Given that the point $$A$$ has position vector $$4i-5j$$ and the point $$B$$ has position vector $$6i+3j$$ find $$|\overrightarrow {AB}|$$ giving your answer as a simplified surd

Answer

**step1** Understanding the problem

We are given two points, A and B, by their position vectors. The position vector of point A is given as $$4i - 5j$$, and the position vector of point B is given as $$6i + 3j$$. Our task is to determine the magnitude of the vector from point A to point B, denoted as $$|\overrightarrow{AB}|$$, and express the result as a simplified surd.

**step2** Determining the vector $$\overrightarrow{AB}$$

To find the vector $$\overrightarrow{AB}$$, we subtract the position vector of point A from the position vector of point B. Let $$\vec{a}$$ represent the position vector of A and $$\vec{b}$$ represent the position vector of B.
So, $$\overrightarrow{AB} = \vec{b} - \vec{a}$$.
We perform the subtraction component by component:
The i-component of $$\overrightarrow{AB}$$ is the i-component of $$\vec{b}$$ minus the i-component of $$\vec{a}$$: $$6 - 4 = 2$$.
The j-component of $$\overrightarrow{AB}$$ is the j-component of $$\vec{b}$$ minus the j-component of $$\vec{a}$$: $$3 - (-5) = 3 + 5 = 8$$.
Thus, the vector $$\overrightarrow{AB}$$ is $$2i + 8j$$.

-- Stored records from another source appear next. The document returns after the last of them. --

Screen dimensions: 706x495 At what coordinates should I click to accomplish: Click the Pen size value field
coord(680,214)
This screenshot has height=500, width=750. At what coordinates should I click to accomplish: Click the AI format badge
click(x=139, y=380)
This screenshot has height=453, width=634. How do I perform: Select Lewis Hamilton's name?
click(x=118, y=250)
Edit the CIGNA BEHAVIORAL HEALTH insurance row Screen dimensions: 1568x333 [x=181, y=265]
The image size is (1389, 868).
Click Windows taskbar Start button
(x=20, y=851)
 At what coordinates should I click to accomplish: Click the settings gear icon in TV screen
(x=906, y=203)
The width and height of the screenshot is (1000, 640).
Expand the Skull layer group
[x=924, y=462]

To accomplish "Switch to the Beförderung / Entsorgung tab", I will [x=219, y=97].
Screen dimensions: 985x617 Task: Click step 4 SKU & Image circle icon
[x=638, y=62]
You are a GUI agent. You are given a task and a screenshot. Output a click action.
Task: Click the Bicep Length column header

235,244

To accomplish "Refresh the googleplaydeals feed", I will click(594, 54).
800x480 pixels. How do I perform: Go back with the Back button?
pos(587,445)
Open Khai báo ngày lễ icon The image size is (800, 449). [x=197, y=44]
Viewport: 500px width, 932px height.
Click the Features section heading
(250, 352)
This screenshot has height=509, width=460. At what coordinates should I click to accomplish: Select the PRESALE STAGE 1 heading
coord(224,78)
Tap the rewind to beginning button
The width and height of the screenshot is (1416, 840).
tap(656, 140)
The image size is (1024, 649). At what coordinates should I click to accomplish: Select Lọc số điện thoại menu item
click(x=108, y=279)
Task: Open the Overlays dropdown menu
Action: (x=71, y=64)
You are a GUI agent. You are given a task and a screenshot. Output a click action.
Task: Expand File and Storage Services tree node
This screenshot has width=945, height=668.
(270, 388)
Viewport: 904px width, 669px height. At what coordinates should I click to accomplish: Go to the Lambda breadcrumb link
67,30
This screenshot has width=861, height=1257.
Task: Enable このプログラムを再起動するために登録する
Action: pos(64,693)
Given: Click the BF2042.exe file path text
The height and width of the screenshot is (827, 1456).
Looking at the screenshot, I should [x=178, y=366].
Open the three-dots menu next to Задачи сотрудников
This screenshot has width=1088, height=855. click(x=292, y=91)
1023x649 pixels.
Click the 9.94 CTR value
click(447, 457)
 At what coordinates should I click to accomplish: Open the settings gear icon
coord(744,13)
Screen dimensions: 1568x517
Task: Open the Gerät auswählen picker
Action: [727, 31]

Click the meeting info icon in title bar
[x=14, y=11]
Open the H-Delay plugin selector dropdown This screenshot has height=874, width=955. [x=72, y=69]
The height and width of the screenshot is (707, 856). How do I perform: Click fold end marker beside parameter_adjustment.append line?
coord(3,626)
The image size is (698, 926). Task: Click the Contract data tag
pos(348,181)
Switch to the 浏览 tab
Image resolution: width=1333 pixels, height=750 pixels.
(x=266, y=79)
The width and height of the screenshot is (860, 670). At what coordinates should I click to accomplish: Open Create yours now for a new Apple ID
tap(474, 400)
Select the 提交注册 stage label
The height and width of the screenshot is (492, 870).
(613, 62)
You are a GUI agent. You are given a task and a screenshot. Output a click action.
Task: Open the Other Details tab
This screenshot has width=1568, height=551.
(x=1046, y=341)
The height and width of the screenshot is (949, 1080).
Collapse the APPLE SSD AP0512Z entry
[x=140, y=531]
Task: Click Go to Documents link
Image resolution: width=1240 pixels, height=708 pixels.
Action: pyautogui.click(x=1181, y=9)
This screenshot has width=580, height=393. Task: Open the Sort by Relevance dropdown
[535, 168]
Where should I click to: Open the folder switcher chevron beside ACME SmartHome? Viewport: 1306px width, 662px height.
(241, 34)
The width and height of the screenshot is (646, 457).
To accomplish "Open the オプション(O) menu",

**step3** Calculating the magnitude of $$\overrightarrow{AB}$$

The magnitude of a vector, say $$xi + yj$$, is found using the formula $$\sqrt{x^2 + y^2}$$. This formula is derived from the Pythagorean theorem.
For our vector $$\overrightarrow{AB} = 2i + 8j$$, we have x = 2 and y = 8.
Therefore, the magnitude $$|\overrightarrow{AB}|$$ is calculated as:
$$|\overrightarrow{AB}| = \sqrt{2^2 + 8^2}$$
$$|\overrightarrow{AB}| = \sqrt{4 + 64}$$
$$|\overrightarrow{AB}| = \sqrt{68}$$

**step4** Simplifying the surd

To simplify the surd $$\sqrt{68}$$, we look for the largest perfect square factor of 68.
We can factorize 68:
$$68 = 4 \times 17$$
Since 4 is a perfect square ($$2^2$$), we can rewrite the expression as:
$$\sqrt{68} = \sqrt{4 \times 17}$$
Using the property of square roots that $$\sqrt{ab} = \sqrt{a} \times \sqrt{b}$$, we get:
$$\sqrt{68} = \sqrt{4} \times \sqrt{17}$$
As $$\sqrt{4} = 2$$, the simplified form of the surd is:
$$\sqrt{68} = 2\sqrt{17}$$
Thus, the magnitude of vector $$\overrightarrow{AB}$$ is $$2\sqrt{17}$$.